Step 7: X/Twitter Content (Optional)
If you have Twitter API access:
bash xurl search "from:AlexHormozi" -n 50
X's API requires paid access for meaningful timeline search, and even paid tiers have aggressive rate limits. You'll likely get far fewer results than requested. Manually curating tweets from his profile page is more practical for most people.
Step 8: Voice Analysis
Feed a representative sample of transcripts (10-15, mixing books, videos, and guest appearances) to Claude or another LLM with this prompt:
Analyze this person's communication style across these transcripts. Identify: sentence structure patterns, reasoning skeleton (how arguments are built), core recurring frameworks, emotional register and how it shifts, teaching methodology, verbal signatures and verbal tics, preferred analogy domains, and anti-patterns (what they never do).
Use the analysis output to write the system prompt.
Step 9: Build the System Prompt
The system prompt should cover:
- Voice patterns (sentence length, fragment usage, transitions)
- Reasoning structure (the step-by-step argument skeleton)
- All core frameworks with one-paragraph descriptions
- Teaching style (how to explain, re-explain, use examples)
- Emotional register (default mode, when it shifts, how profanity is deployed)
- Conversational rules (how to handle pushback, how to give advice, when to use stories)
- Background facts (career history, portfolio, personal story beats)
- Anti-patterns (what the persona never does, what to avoid)
Test the prompt with questions you know the real person has answered. Compare the agent's response to how they actually answered. Iterate.
Step 10: Package for Claude Projects
Claude Projects lets you attach reference documents to a Claude conversation that persist across sessions. The knowledge base caps out around 7MB of content (token-based under the hood, but ~7MB of clean text is the practical ceiling). If your total content exceeds that:
- Prioritize books (most structured, highest unique value per byte)

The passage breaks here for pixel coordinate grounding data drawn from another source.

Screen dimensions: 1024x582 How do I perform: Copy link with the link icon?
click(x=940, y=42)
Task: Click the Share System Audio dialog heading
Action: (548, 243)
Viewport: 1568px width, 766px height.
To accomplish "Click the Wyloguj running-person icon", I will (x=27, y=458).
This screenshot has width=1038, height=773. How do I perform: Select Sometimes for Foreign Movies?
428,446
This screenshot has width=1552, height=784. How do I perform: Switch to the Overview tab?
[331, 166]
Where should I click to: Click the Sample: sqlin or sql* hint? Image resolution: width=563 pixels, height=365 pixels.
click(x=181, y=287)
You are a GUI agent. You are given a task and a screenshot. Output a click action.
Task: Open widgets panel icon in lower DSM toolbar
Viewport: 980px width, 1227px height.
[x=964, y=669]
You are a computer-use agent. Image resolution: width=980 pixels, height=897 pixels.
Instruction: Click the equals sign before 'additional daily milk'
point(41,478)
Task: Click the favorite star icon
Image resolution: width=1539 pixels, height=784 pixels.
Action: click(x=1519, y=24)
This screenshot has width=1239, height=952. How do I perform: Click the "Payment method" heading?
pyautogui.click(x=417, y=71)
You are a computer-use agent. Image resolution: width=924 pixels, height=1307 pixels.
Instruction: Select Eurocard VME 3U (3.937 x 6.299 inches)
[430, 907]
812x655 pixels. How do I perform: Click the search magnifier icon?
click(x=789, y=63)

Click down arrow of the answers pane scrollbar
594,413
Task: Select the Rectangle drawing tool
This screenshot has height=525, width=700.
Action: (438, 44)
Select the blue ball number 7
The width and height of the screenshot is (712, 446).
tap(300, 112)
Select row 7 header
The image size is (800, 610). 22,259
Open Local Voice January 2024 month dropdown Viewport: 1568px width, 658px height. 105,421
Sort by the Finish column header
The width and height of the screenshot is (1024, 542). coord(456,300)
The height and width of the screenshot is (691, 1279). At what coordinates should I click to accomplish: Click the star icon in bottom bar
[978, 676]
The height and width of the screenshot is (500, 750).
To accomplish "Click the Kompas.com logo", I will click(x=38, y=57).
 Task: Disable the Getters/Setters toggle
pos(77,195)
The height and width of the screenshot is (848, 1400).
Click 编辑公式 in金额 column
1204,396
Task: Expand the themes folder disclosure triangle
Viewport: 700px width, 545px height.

- Guest appearances next (unique material not available elsewhere)
- Merge remaining files by category (video bundles, podcast bundles)
- X/Twitter content last (small footprint, useful for voice calibration)
- System prompt as a separate file
Upload all files to a Claude Project. The system prompt goes in the Project Instructions, not as a knowledge file.
For NotebookLM, the limit is 50 sources per notebook with per-source size caps as well. You may need to bundle multiple transcripts into single files to stay under both limits.
Step 11: Test and Iterate
Ask the agent questions across different domains: - Offer construction ("Review this offer and tell me what's wrong") - Lead generation ("What would you change about my lead magnet?") - Business model ("I'm charging $X for Y. What should I change?") - Mindset ("I'm afraid to raise my prices. What am I getting wrong?")
Compare responses to how the real person has addressed similar topics. The system prompt almost always needs 2-3 rounds of refinement before the voice feels right.